Expense Category What to Expect Estimated Cost
Fuel Premium (91/93 octane) fuel is required, not just recommended. Expect about 17-19 MPG in the city and 25-27 on the highway. $$$
Tires The G37, especially sport models with staggered wheels, is hard on rear tires. Expect to replace them more often than you would on a typical sedan. $400 – $1,200 / set
Brakes Models with the Akebono big brake kit have incredible stopping power, but replacement pads and rotors are more expensive than the base model’s brakes. $500 – $900 / axle
Insurance As a V6-powered rear-wheel-drive coupe or sedan, insurance rates can be higher than average, especially for younger drivers. Varies Greatly
Routine Maintenance Oil changes with full synthetic oil, differential fluid, transmission fluid, and spark plugs are all part of keeping it healthy. $150 – $600 / year

Secrets to Buying a Reliable G37

Over the years, I’ve inspected dozens of these cars. I’ve seen pristine examples and hidden nightmares. Here is my personal checklist to separate the gems from the junk.
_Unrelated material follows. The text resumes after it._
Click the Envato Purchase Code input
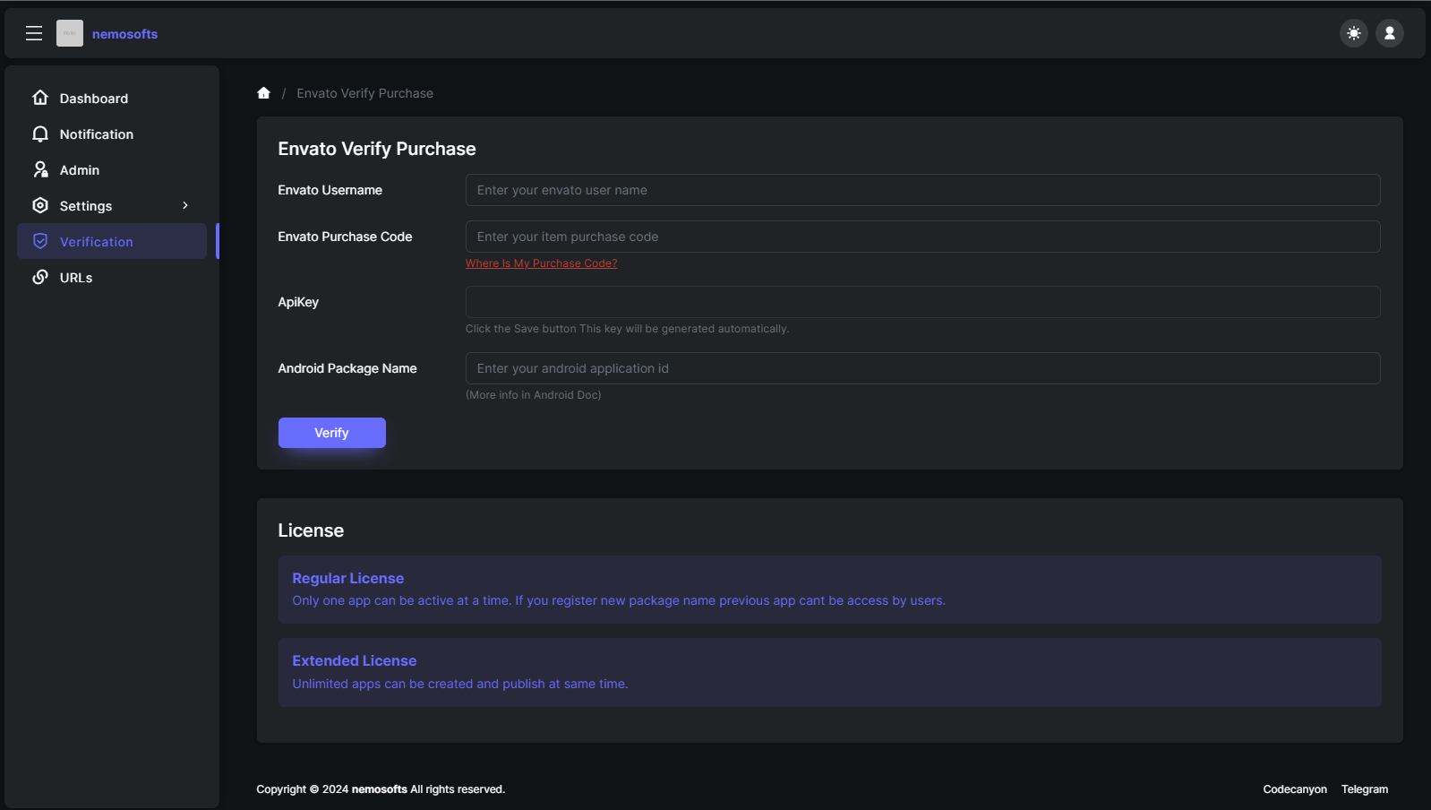This screenshot has height=810, width=1431. point(922,237)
  • The Cold Start is Everything: Always insist on starting the car from cold (sitting for at least 8 hours). Listen carefully for any rattling or chain-slapping noises from the front of the engine for the first 2-3 seconds. This can indicate a timing chain issue, often related to low oil pressure from a failing gallery gasket.
  • Get a Pre-Purchase Inspection (PPI): This is non-negotiable. Spend the $150-$250 to have an independent mechanic who knows Nissans/Infinitis put it on a lift. They will spot leaks, worn bushings, and other issues you’d never see in a driveway.
  • Demand Gasket-Proof: If you’re looking at a pre-2012 model, ask for receipts or service records showing the oil gallery gasket has been replaced with the updated part. If there’s no proof, assume you’ll have to do it and factor that $2,000 cost into your offer.
  • The Interior Check: Run your hands over the dashboard. Is it sticky or soft to the touch? This is a sign of the infamous “melting dash.” Also check the silver trim on the steering wheel and door pulls for peeling, a common cosmetic flaw.
  • My “I Almost Messed Up” Tip: I once inspected a G37 from a non-salt-belt state that had been driven through a few northern winters. It looked clean, but the PPI revealed significant rust forming on the rear subframe. It’s a hidden area that can be a massive repair. Always have a mechanic check the subframe and differential bushings.

Frequently Asked Questions

Which Infiniti G37 year is the most reliable?

The 2012 and 2013 model years are widely considered the most reliable. They came from the factory with the updated metal oil gallery gasket, resolving the single biggest potential issue with the platform.

How many miles can an Infiniti G37 last?

A well-maintained Infiniti G37 can easily last over 200,000 miles. There are many documented cases of owners reaching 250,000 miles and beyond with the original engine and transmission by sticking to a strict maintenance schedule.

Is the Infiniti G37 expensive to maintain?

It’s more expensive to maintain than an economy car like a Honda Civic, but it is generally cheaper than its German rivals like a BMW 3-Series. Expect maintenance costs to be on the higher end for a Japanese car due to premium fuel and pricier parts.

Does the G37 have transmission problems?

The G37 does not have widespread, critical transmission problems. The 7-speed automatic is very durable but can develop harsh shifting if the fluid isn’t changed, while the 6-speed manual’s only common flaw is a failure-prone clutch slave cylinder (CSC).